Permettez-moi de m'interroger si l'art contemporain ne serait pas à l'égard de l’art moderne ce que le post-modernisme est au modernisme et le Nouveau Roman au roman traditionnel ?
Le moderniste se positionne contre les valeurs traditionnelles au sein desquelles il a grandi et qui l’ont nourri. Il est en rupture avec elles mais il continue de se positionner par rapport à elles.
L’art moderne adopte la même attitude à l'égard de l’art académique.
Puis vient le post-modernisme et l'art contemporain. On a tellement intégré la subversion et celle-ci s'est tellement bien imposée que l'on n'éprouve même plus le besoin de lutter contre les valeurs traditionnelles, on les ignore, nous entrons dans une nouvelle aire caractérisée par une tabula rasa nihiliste.
L'art moderne était rationaliste, sa démarche philosophique était idéaliste, il prétendait nous introduire dans une réalité brute, non encore informée par le sujet.
L'art contemporain est volontariste.

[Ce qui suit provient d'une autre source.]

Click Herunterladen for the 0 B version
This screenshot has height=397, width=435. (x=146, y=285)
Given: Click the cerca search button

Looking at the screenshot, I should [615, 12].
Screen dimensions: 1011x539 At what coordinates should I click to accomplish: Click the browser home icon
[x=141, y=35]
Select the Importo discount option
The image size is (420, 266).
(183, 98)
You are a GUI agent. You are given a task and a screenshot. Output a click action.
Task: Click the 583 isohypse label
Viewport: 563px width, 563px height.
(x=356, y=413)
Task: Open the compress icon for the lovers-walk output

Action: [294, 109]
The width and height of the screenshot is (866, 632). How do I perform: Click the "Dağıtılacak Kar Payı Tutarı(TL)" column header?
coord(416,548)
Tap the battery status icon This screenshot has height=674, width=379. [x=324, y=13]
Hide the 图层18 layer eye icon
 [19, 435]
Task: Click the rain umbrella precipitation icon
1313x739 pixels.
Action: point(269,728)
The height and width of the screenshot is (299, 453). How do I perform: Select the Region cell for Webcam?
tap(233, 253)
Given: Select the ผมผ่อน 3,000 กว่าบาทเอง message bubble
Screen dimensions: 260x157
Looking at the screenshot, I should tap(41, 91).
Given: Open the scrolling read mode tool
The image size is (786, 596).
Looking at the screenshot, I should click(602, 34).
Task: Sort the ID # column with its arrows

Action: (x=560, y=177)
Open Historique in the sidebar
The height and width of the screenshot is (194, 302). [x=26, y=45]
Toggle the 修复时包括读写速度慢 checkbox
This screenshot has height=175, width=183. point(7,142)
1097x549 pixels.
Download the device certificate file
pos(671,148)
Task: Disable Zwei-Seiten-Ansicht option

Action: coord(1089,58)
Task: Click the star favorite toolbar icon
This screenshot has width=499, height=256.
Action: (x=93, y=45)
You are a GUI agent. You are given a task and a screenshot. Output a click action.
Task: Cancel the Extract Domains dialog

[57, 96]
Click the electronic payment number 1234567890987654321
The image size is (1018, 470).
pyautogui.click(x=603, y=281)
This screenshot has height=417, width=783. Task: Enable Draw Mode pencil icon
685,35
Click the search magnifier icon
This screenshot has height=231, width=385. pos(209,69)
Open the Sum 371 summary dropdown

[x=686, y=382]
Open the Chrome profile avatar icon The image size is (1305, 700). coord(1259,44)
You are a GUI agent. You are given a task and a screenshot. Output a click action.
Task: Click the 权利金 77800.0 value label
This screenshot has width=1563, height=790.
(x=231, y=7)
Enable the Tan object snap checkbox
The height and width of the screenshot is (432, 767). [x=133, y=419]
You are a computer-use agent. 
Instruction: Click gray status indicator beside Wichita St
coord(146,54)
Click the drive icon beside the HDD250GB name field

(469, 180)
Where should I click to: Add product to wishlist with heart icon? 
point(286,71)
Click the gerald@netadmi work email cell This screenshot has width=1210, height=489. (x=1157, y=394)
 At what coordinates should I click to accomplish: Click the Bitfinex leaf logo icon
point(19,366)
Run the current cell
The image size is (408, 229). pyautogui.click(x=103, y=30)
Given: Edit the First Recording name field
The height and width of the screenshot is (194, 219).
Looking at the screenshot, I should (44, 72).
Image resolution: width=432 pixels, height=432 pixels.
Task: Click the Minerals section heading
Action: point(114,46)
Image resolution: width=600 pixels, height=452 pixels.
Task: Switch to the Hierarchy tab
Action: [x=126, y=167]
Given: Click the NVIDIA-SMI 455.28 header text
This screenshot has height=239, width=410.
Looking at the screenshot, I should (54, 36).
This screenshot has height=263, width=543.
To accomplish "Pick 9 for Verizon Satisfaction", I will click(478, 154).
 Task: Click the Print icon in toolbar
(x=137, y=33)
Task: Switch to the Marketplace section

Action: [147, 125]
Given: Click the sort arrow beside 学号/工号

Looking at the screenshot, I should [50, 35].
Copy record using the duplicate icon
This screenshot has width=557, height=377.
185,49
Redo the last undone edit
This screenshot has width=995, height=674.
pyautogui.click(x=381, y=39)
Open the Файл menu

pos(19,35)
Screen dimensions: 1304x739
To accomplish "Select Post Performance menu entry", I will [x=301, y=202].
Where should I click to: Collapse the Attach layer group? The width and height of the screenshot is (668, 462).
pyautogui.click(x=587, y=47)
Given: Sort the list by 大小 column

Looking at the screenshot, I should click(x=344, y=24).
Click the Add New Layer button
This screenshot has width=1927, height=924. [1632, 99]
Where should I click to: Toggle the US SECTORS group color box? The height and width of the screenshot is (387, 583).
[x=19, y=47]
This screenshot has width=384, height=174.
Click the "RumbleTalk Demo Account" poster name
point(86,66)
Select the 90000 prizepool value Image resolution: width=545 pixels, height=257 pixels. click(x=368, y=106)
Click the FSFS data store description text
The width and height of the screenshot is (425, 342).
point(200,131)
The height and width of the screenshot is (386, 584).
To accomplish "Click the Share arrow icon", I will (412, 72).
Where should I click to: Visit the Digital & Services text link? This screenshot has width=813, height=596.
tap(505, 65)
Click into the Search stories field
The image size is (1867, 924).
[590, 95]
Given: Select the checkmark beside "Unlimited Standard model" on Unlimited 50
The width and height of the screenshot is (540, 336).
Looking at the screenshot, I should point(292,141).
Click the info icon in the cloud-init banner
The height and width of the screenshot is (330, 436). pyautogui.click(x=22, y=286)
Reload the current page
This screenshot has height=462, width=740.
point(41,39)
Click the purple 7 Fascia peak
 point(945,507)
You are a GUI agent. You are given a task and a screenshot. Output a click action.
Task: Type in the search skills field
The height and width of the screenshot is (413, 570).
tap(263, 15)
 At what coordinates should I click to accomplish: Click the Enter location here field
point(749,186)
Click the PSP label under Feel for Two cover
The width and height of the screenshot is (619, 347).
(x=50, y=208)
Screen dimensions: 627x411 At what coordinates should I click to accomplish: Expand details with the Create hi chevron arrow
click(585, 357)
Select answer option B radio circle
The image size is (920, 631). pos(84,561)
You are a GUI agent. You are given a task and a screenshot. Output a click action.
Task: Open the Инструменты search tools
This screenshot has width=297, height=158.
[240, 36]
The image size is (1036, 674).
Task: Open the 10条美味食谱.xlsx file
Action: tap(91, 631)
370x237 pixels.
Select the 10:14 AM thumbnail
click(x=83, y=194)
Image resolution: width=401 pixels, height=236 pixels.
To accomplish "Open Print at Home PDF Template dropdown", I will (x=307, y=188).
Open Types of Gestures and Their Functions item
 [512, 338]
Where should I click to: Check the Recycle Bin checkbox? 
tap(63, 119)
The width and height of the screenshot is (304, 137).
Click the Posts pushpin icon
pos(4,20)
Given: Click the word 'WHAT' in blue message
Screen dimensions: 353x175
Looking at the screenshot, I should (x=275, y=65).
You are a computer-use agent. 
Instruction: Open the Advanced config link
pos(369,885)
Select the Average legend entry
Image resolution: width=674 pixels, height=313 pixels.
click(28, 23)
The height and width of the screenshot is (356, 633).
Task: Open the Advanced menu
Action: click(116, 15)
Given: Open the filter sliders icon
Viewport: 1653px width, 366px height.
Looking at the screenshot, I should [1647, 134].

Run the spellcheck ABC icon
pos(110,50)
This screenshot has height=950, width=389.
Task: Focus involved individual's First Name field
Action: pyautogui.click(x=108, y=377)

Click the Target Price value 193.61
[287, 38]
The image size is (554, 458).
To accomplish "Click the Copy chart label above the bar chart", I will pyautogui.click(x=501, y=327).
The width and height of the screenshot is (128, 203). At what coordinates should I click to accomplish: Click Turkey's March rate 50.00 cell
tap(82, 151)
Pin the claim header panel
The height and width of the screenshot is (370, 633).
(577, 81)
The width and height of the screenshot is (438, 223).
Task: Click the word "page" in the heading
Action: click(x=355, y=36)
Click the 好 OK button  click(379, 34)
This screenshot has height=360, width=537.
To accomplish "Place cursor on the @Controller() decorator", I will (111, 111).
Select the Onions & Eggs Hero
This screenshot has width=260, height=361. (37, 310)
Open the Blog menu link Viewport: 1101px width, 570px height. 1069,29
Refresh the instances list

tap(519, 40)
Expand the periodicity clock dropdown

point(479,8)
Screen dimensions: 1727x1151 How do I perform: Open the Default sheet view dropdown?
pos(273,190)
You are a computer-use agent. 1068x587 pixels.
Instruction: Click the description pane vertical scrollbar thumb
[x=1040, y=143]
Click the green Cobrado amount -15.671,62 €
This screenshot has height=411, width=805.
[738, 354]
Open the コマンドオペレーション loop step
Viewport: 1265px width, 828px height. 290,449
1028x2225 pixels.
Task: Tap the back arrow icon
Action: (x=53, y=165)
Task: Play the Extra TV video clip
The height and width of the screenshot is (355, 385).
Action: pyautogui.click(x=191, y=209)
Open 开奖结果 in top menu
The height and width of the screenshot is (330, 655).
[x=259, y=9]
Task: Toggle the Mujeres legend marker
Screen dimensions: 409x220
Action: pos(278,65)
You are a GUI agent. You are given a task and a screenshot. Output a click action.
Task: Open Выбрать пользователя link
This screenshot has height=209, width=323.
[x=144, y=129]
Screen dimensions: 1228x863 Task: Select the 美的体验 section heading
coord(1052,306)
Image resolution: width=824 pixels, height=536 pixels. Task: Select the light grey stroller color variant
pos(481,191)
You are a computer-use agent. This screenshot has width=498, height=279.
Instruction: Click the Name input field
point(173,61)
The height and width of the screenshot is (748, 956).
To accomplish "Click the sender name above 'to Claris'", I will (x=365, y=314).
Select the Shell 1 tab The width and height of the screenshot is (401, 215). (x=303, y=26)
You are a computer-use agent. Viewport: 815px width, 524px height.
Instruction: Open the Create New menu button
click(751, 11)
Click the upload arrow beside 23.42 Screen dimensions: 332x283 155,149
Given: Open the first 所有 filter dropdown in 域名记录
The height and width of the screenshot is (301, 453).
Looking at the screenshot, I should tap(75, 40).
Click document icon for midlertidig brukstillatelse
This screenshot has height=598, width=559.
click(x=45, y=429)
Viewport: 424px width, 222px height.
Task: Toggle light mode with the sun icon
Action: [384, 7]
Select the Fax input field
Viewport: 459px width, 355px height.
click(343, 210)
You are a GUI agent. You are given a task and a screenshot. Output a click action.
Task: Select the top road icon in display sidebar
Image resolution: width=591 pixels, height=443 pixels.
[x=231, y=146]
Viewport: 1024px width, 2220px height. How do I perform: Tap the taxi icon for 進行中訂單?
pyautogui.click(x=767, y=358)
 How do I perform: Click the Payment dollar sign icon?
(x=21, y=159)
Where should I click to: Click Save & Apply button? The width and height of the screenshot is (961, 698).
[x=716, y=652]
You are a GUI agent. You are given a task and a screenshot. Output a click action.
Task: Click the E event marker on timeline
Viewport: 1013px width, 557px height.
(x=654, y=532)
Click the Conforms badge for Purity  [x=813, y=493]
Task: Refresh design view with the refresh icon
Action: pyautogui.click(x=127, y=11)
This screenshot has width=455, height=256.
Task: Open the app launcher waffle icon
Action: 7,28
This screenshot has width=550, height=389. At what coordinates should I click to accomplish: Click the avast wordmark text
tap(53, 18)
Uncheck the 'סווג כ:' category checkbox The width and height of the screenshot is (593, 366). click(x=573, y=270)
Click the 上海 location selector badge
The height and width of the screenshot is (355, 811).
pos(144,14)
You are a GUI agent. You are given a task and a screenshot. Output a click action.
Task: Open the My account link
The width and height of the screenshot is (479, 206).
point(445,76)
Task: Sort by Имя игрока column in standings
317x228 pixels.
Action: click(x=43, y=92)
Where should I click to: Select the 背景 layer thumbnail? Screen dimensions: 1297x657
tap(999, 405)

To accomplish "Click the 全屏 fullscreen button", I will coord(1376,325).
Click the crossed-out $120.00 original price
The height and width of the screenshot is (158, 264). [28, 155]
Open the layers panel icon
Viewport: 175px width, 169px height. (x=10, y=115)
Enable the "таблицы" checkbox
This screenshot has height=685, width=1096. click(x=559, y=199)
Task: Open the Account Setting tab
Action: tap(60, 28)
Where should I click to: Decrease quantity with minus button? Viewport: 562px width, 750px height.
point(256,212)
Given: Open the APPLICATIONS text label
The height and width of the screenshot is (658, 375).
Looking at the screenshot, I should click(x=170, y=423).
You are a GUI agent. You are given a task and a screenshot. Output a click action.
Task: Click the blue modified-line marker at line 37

Est art ce que nous décidons. Des fèces dans une bouteille ? Pourquoi pas, si JE le VEUX ?
Le sculpteur américain Carl André déclarait : « Si quelqu’un dit que c’est de l’art, c’est de l’art » (autre version du "on ne naît pas femme, on le devient.")
On retrouve aussi cela en littérature. Le bon vieux roman gidien subversif empreint de l'esprit des lumières s'est vu supplanté par le Nouveau Roman qui a disloqué le cadre spatio-temporel (mode élitiste qui semble avoir fait son temps faute de lecteurs).
POUR CONCLURE, je me demande si le post-modernisme, l'art contemporain et le défunt Nouveau Roman ne sont pas des manifestations de désespoir. Le désespoir de rationalistes qui ont perdu la foi ; pas la foi en Dieu qu'ils n'avaient plus depuis longtemps, mais la foi en la raison et après avoir rejeté le bébé dans les années 60, ils finissent par jeter l'eau du bain (imprégnée de l'odeur du bébé) et se retrouvent à patauger dans les sables mouvants d'un univers inintelligible.